* start Given information *

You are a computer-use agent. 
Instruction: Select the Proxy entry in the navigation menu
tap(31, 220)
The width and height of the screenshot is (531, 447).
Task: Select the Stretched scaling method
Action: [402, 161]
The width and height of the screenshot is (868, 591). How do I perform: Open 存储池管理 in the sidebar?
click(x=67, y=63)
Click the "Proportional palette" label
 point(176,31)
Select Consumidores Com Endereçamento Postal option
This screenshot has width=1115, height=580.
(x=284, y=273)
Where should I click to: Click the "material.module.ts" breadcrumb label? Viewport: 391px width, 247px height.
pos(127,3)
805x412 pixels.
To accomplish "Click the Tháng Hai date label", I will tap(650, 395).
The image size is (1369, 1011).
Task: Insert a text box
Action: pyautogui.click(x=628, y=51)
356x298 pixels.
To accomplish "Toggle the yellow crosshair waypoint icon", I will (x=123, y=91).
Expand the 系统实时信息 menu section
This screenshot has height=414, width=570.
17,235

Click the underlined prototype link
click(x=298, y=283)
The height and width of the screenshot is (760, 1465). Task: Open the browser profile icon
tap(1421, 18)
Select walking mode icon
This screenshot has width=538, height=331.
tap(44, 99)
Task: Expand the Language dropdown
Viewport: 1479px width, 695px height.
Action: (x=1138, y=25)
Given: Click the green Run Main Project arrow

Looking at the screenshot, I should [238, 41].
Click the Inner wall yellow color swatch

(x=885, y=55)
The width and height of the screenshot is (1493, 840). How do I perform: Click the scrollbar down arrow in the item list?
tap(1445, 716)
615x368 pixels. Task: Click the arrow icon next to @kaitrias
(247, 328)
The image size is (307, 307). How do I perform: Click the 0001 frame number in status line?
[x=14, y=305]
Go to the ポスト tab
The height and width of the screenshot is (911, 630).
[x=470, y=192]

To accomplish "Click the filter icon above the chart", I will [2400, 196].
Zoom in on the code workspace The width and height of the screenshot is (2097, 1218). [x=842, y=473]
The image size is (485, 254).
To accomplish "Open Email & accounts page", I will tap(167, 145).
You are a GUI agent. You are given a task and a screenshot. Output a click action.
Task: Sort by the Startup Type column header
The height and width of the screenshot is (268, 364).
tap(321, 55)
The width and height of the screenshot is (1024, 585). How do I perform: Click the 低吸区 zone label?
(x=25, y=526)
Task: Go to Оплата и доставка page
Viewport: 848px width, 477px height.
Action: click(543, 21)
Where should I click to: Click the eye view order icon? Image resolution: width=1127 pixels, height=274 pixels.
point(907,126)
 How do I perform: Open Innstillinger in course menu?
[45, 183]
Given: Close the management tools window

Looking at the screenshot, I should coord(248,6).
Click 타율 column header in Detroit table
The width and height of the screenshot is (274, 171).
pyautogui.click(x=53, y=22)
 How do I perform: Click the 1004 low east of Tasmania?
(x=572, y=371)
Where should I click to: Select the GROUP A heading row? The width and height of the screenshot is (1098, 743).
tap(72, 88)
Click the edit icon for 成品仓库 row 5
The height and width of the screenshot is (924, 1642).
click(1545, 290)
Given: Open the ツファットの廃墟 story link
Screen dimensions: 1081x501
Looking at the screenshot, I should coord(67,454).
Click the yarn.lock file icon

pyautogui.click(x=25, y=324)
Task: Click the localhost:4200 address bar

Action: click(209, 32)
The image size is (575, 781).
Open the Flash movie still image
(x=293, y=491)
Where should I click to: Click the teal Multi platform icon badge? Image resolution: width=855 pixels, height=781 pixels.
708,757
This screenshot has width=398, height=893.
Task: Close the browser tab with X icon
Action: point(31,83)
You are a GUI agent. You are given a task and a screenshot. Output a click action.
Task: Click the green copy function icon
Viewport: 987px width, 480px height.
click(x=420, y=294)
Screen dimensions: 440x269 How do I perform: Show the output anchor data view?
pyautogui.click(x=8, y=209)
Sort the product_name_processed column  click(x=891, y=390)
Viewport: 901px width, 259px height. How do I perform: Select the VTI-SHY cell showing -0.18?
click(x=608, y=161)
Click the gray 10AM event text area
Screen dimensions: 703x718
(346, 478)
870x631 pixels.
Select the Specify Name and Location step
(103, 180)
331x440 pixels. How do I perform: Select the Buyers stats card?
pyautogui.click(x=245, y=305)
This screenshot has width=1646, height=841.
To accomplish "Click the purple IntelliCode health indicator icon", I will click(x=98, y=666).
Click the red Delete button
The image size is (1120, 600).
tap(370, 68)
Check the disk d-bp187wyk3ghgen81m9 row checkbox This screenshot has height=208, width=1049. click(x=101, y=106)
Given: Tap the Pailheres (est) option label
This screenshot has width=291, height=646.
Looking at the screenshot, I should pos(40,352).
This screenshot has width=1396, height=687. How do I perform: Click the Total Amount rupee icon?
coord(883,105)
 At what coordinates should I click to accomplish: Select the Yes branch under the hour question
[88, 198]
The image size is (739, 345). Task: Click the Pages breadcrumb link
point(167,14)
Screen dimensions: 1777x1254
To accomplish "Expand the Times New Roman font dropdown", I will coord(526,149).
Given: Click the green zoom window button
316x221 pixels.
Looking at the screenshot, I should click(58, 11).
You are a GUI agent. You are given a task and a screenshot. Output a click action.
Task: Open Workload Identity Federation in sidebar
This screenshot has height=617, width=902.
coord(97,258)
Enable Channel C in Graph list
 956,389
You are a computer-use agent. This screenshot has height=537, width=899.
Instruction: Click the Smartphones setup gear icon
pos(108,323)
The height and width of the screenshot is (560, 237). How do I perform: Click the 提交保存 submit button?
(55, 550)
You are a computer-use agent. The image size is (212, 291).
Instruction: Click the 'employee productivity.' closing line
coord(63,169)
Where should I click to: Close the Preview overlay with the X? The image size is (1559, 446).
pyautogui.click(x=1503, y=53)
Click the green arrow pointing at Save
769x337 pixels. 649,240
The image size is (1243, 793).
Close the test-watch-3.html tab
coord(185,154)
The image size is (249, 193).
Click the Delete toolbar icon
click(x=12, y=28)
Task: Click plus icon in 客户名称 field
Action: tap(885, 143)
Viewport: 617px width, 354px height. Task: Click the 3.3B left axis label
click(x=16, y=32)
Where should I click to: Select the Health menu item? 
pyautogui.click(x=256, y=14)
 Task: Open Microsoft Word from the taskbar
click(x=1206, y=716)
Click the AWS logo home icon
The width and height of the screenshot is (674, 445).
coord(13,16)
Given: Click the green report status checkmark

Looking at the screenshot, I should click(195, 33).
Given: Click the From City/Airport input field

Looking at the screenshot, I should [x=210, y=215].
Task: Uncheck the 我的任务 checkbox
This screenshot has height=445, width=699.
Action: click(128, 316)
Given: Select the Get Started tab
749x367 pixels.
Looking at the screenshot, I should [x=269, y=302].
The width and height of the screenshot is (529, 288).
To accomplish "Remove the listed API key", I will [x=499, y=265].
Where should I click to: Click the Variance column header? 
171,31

* end Given information *

### Exercise instructions
Write out the items exactly as they appear, starting from the first line and ending with the line that contains "will [2400, 196].", including both of those lines.

### Reply to the exercise
You are a computer-use agent. 
Instruction: Select the Proxy entry in the navigation menu
tap(31, 220)
The width and height of the screenshot is (531, 447).
Task: Select the Stretched scaling method
Action: [402, 161]
The width and height of the screenshot is (868, 591). How do I perform: Open 存储池管理 in the sidebar?
click(x=67, y=63)
Click the "Proportional palette" label
 point(176,31)
Select Consumidores Com Endereçamento Postal option
This screenshot has width=1115, height=580.
(x=284, y=273)
Where should I click to: Click the "material.module.ts" breadcrumb label? Viewport: 391px width, 247px height.
pos(127,3)
805x412 pixels.
To accomplish "Click the Tháng Hai date label", I will tap(650, 395).
The image size is (1369, 1011).
Task: Insert a text box
Action: pyautogui.click(x=628, y=51)
356x298 pixels.
To accomplish "Toggle the yellow crosshair waypoint icon", I will (x=123, y=91).
Expand the 系统实时信息 menu section
This screenshot has height=414, width=570.
17,235

Click the underlined prototype link
click(x=298, y=283)
The height and width of the screenshot is (760, 1465). Task: Open the browser profile icon
tap(1421, 18)
Select walking mode icon
This screenshot has width=538, height=331.
tap(44, 99)
Task: Expand the Language dropdown
Viewport: 1479px width, 695px height.
Action: (x=1138, y=25)
Given: Click the green Run Main Project arrow

Looking at the screenshot, I should [238, 41].
Click the Inner wall yellow color swatch

(x=885, y=55)
The width and height of the screenshot is (1493, 840). How do I perform: Click the scrollbar down arrow in the item list?
tap(1445, 716)
615x368 pixels. Task: Click the arrow icon next to @kaitrias
(247, 328)
The image size is (307, 307). How do I perform: Click the 0001 frame number in status line?
[x=14, y=305]
Go to the ポスト tab
The height and width of the screenshot is (911, 630).
[x=470, y=192]

To accomplish "Click the filter icon above the chart", I will [2400, 196].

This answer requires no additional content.